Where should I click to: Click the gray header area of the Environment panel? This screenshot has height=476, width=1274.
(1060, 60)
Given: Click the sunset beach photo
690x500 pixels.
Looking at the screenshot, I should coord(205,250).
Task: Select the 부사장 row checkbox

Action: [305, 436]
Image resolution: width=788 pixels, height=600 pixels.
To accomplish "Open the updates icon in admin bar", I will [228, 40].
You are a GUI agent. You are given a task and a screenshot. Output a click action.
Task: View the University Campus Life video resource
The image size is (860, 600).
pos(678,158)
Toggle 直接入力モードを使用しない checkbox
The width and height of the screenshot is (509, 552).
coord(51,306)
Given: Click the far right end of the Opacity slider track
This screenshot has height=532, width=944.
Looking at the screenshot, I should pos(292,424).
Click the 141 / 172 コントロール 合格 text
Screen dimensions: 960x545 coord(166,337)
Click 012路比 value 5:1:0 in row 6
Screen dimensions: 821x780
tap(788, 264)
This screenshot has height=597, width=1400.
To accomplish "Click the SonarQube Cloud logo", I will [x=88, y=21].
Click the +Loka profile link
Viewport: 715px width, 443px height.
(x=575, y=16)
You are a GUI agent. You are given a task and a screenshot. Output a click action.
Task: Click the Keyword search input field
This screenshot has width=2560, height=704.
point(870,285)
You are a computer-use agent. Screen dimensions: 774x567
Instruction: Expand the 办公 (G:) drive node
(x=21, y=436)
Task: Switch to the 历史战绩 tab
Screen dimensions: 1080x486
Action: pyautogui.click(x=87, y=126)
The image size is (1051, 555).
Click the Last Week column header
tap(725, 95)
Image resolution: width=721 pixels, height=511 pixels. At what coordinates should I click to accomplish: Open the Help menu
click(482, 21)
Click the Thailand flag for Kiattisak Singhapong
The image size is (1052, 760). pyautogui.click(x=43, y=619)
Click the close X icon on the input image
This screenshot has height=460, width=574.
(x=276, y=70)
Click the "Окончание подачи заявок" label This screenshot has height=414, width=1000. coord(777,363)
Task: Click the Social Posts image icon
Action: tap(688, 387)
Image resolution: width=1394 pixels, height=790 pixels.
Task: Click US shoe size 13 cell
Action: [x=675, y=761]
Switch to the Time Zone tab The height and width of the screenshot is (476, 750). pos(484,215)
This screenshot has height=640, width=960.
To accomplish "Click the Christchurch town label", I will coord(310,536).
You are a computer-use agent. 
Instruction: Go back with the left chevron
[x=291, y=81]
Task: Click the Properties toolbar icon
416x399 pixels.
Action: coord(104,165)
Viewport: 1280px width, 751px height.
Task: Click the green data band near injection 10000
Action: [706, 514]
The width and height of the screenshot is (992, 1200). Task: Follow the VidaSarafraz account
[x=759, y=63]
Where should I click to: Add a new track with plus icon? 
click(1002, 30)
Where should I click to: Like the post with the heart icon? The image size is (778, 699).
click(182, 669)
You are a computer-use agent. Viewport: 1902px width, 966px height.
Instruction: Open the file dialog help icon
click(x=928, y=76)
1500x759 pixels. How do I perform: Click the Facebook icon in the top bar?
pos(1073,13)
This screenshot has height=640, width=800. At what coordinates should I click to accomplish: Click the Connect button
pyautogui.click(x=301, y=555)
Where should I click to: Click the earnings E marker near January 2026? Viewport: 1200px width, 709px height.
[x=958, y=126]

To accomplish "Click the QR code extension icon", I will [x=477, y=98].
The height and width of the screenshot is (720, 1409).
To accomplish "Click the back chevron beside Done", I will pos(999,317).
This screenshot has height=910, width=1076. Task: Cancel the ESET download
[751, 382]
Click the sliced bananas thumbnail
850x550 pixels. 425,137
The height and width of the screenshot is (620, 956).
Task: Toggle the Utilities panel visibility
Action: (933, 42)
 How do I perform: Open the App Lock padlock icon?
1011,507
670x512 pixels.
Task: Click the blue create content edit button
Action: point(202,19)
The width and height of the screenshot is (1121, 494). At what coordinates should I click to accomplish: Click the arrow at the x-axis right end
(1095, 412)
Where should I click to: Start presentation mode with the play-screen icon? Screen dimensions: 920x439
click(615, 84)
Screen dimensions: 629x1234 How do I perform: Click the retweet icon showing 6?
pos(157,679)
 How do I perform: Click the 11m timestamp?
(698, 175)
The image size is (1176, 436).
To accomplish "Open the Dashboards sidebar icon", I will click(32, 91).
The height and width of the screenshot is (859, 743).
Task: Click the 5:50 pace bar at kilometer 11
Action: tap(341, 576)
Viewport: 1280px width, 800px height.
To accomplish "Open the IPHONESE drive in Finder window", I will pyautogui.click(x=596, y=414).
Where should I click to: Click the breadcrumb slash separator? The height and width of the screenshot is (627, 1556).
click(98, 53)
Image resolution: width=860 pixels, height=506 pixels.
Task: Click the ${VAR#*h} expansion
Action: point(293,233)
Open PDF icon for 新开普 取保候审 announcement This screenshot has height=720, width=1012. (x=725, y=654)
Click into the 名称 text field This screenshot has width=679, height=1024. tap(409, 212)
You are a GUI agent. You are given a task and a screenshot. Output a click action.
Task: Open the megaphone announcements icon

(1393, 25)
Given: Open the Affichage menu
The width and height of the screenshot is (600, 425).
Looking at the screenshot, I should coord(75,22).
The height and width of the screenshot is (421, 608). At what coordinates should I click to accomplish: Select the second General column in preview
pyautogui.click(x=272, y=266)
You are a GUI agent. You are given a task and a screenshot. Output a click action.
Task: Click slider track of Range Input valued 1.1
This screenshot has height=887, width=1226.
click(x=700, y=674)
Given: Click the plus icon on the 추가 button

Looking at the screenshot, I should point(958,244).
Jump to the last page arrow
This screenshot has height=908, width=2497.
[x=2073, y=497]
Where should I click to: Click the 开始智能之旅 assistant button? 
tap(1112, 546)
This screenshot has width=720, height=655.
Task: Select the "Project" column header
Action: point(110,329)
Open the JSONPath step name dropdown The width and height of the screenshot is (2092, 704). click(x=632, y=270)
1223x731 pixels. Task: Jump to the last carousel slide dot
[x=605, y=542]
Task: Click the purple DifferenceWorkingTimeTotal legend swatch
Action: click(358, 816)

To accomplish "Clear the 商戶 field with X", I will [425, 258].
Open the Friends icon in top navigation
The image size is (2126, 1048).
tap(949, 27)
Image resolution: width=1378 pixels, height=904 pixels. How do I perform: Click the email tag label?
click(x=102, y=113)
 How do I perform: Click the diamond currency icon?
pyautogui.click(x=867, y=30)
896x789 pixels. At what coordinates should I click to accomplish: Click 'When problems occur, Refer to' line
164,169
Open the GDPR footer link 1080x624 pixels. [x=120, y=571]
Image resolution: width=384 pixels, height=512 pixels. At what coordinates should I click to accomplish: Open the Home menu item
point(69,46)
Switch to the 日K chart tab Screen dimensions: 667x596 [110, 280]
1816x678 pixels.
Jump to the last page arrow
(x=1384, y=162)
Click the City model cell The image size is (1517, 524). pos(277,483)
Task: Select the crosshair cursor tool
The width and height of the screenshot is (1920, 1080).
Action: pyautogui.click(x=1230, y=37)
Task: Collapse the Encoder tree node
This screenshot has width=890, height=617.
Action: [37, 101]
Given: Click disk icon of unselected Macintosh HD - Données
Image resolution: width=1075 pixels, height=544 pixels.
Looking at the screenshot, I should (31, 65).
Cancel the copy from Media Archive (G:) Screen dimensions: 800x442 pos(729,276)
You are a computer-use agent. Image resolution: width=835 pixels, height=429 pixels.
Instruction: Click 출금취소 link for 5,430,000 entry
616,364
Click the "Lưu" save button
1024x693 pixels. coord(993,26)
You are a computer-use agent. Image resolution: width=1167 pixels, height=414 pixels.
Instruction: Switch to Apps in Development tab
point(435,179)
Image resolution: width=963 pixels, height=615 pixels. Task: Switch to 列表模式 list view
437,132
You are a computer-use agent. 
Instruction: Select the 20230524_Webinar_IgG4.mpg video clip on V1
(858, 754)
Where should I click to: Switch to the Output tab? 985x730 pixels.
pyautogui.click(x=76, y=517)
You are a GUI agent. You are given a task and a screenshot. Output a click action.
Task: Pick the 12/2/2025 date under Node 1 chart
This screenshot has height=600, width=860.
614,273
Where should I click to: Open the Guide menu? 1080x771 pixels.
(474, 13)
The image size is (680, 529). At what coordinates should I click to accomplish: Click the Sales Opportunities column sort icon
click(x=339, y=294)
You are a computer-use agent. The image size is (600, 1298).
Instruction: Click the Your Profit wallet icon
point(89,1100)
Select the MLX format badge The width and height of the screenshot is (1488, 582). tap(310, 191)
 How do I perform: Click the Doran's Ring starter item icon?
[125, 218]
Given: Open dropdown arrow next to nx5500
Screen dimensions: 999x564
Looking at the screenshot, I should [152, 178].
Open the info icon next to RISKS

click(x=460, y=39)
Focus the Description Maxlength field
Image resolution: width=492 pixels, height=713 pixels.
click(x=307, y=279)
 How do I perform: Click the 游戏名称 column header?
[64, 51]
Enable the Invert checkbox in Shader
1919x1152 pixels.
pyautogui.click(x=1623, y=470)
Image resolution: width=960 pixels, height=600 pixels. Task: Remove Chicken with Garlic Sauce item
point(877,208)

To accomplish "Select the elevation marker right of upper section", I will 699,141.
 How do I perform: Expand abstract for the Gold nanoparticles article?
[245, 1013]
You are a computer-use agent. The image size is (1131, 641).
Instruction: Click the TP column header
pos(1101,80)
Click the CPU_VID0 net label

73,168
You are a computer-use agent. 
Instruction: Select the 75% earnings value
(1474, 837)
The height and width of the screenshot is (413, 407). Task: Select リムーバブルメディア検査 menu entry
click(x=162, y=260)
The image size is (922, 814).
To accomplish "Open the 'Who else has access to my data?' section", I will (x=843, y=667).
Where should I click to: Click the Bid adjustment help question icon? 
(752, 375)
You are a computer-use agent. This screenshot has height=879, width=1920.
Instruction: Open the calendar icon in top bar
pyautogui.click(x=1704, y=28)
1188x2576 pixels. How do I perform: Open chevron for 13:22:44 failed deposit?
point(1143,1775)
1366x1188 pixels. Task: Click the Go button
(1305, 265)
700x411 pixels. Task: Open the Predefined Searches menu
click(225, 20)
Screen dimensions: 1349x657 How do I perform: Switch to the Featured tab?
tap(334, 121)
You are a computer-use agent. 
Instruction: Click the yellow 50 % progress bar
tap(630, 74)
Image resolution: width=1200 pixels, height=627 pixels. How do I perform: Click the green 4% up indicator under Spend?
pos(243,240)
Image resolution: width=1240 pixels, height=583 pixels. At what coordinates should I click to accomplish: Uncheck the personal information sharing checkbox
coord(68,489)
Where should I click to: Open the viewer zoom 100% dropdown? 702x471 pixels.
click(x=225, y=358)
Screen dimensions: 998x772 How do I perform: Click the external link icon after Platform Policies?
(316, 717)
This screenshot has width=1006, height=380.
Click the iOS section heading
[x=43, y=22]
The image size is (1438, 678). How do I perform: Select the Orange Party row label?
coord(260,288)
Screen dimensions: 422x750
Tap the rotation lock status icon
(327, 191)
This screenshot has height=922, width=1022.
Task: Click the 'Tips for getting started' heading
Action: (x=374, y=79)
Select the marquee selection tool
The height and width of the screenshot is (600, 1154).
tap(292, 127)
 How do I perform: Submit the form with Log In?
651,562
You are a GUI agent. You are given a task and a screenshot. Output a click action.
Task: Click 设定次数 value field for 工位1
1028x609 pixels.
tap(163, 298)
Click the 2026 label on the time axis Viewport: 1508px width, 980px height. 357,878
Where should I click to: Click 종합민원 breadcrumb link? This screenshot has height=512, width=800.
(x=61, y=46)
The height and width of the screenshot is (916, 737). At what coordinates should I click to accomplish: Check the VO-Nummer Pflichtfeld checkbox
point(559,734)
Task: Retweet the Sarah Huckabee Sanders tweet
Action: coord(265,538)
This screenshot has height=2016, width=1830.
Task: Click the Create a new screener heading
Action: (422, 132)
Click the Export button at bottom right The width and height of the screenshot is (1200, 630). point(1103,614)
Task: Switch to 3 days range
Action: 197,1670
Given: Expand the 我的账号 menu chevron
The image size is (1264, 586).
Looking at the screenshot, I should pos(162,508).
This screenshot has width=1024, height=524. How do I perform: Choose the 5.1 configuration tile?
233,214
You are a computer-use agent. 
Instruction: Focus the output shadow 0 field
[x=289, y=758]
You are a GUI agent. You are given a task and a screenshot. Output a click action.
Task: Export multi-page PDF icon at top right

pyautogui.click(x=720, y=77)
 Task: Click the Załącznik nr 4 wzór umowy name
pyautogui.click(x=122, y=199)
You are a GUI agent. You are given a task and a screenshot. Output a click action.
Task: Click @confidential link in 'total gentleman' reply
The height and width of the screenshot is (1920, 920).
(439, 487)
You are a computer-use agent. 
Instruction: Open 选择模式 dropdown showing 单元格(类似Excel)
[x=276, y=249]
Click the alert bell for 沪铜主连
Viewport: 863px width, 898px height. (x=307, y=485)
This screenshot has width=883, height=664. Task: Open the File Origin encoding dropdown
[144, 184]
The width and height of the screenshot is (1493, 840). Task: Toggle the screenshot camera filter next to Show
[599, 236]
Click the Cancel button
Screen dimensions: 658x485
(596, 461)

◆ **TASK REQUIREMENTS**: Say how many lines above contain the string "chart", writing only the number.

◆ **RESULT OF THIS EXERCISE**: 2